◆ Exercise brief: Check each line of the records below for the word "computer" and copy those where it appears.

◆ Supplied entries:
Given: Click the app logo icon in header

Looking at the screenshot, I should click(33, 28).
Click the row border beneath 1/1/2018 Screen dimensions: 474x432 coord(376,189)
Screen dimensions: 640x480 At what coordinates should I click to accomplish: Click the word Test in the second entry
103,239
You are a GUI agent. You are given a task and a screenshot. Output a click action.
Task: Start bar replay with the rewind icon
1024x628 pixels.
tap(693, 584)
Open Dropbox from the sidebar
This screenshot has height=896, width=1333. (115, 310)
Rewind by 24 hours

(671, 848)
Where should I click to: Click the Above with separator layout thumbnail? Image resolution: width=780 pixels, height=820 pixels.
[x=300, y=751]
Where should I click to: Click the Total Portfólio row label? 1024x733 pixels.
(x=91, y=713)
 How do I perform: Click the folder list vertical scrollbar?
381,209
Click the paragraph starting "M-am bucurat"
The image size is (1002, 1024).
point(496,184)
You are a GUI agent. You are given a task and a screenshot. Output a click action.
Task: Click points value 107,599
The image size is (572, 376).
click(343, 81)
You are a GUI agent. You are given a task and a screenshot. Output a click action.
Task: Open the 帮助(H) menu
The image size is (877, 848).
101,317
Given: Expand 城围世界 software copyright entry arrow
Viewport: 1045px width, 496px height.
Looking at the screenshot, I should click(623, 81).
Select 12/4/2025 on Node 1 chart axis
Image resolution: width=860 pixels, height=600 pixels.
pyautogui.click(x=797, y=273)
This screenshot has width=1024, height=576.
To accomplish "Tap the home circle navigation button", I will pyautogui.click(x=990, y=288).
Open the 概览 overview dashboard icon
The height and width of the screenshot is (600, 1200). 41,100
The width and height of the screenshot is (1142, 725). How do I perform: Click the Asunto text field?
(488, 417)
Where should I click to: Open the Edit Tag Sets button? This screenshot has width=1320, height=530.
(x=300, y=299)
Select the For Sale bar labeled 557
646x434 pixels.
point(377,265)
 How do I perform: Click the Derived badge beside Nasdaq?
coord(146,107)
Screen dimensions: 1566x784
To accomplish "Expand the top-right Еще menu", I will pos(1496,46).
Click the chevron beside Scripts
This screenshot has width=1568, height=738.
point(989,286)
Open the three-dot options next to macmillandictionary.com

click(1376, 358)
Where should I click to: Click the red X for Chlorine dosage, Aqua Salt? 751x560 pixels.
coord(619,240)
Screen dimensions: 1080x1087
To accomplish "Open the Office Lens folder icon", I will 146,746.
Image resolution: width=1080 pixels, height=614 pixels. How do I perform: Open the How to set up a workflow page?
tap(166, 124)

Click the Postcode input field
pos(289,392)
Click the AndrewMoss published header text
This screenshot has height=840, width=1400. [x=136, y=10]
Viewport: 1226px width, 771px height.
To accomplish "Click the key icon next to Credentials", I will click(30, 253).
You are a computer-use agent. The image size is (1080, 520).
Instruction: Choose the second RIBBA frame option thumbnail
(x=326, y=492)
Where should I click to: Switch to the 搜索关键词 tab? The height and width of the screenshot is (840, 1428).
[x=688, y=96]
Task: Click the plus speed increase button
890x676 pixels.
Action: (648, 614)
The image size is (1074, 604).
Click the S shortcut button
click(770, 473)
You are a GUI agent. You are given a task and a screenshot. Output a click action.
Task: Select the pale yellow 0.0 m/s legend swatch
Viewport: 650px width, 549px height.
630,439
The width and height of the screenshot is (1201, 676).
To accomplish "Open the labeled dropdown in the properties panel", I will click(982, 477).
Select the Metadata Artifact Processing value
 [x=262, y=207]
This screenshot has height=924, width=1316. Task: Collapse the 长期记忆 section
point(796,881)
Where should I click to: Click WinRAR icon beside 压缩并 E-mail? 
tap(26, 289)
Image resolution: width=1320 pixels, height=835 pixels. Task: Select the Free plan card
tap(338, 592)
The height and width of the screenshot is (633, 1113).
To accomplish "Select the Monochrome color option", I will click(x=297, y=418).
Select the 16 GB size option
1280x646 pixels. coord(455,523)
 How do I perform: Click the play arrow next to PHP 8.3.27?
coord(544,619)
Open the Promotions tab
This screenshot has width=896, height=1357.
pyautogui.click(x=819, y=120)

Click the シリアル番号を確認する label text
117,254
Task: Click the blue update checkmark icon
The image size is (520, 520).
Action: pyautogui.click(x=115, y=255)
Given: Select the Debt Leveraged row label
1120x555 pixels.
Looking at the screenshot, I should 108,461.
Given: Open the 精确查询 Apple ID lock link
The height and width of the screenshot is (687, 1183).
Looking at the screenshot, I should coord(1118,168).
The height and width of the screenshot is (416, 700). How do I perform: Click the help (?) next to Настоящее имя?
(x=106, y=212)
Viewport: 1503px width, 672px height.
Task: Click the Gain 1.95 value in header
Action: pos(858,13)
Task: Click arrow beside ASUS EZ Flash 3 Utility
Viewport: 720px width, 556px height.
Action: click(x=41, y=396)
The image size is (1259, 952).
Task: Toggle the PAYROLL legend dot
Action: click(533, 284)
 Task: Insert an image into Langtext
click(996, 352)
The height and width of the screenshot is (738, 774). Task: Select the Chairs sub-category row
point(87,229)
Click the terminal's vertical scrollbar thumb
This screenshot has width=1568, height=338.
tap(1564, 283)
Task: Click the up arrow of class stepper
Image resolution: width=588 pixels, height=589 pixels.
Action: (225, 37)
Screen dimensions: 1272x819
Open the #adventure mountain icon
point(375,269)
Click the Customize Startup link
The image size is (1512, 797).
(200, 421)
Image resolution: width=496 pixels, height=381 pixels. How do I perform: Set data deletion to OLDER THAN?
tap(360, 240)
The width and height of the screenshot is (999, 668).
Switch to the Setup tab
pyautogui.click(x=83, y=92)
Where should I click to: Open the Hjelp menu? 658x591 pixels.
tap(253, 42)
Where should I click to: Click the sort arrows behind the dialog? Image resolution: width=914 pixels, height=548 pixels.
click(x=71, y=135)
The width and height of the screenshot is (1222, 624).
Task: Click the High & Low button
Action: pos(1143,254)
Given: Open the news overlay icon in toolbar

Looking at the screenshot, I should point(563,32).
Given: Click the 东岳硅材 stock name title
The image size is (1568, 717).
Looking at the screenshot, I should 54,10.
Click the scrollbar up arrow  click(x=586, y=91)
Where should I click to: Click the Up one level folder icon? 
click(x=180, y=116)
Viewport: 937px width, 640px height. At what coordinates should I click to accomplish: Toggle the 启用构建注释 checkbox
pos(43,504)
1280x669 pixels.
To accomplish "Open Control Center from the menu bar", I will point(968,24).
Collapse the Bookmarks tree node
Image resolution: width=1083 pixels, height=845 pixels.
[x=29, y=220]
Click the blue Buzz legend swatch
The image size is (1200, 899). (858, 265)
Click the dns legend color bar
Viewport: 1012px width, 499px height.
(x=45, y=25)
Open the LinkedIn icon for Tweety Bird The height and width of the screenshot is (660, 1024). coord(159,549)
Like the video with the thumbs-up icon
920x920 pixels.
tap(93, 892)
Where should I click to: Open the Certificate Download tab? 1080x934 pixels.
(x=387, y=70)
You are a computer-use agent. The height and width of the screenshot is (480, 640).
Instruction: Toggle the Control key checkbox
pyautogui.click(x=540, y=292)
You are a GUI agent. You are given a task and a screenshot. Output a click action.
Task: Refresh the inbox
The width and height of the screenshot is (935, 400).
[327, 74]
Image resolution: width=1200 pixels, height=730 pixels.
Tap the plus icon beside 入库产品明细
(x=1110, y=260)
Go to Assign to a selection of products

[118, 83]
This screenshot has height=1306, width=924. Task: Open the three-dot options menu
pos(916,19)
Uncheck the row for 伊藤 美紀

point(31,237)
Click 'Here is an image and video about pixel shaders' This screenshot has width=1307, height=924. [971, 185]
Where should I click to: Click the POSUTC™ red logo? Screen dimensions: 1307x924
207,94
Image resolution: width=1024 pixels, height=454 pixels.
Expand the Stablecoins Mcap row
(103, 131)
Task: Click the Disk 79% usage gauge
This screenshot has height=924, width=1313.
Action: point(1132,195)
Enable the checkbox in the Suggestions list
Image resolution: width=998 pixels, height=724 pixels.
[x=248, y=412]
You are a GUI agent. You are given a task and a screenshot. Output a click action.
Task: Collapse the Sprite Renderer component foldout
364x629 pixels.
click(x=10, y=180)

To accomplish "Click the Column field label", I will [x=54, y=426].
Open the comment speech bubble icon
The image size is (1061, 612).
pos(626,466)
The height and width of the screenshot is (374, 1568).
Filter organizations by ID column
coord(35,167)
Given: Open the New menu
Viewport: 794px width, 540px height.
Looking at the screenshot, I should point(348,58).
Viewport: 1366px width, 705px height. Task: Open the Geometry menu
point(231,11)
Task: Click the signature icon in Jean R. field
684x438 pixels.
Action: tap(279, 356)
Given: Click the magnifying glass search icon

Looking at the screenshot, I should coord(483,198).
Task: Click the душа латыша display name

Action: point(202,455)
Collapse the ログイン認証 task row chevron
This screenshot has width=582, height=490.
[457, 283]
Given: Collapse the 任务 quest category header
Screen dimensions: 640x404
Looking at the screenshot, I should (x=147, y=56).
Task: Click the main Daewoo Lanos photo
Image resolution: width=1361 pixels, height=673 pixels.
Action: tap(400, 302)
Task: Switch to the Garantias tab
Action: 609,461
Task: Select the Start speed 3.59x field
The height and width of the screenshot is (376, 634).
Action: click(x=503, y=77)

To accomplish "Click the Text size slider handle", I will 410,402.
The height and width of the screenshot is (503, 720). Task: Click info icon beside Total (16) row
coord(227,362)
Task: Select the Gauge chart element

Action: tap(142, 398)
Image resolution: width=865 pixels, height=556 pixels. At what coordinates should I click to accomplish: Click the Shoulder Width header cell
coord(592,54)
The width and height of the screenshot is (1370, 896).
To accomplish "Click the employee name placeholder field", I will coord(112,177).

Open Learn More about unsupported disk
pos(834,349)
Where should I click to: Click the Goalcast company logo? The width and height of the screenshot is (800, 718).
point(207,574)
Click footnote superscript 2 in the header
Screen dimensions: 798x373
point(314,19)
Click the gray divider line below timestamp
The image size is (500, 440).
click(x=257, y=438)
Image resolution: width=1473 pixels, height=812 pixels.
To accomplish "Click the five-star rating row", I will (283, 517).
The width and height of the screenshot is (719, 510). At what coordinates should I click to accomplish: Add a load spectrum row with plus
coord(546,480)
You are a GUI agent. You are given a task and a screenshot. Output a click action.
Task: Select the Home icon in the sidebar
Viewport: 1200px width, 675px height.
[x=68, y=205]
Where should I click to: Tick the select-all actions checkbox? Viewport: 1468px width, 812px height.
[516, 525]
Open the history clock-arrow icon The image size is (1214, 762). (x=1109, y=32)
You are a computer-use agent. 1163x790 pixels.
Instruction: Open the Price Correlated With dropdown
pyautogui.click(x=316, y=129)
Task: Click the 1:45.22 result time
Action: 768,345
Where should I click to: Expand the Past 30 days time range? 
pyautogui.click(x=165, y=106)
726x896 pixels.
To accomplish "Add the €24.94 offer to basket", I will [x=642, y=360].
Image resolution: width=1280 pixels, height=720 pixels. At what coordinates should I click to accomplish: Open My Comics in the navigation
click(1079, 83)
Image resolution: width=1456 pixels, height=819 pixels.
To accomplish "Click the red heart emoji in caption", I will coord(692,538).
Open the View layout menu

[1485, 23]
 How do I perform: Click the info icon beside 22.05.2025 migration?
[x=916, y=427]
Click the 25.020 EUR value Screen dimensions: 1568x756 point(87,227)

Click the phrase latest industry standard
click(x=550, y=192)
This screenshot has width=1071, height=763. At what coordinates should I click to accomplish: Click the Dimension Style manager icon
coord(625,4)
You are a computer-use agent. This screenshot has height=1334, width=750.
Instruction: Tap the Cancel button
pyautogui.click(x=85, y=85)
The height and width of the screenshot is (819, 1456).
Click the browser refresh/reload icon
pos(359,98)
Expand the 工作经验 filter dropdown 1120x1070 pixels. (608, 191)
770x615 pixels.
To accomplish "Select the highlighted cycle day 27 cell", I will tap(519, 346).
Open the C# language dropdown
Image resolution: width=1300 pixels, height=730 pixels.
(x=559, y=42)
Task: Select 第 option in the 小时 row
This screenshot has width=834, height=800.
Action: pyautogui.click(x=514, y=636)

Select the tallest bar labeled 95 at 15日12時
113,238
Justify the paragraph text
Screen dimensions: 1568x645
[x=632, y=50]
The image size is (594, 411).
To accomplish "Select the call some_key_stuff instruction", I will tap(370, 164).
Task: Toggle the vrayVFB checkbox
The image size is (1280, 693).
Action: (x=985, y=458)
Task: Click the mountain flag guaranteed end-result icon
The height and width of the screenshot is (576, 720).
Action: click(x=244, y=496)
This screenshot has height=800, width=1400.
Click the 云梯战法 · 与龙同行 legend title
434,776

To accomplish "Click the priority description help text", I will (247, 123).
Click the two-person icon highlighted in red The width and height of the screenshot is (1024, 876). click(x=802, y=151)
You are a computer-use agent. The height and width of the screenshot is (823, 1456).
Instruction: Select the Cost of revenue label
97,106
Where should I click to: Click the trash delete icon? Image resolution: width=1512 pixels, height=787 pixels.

◆ Task result:
You are a computer-use agent. The image size is (1080, 520).
You are a computer-use agent. The height and width of the screenshot is (480, 640).
You are a computer-use agent. 1163x790 pixels.
You are a computer-use agent. This screenshot has height=1334, width=750.
You are a computer-use agent. The height and width of the screenshot is (823, 1456).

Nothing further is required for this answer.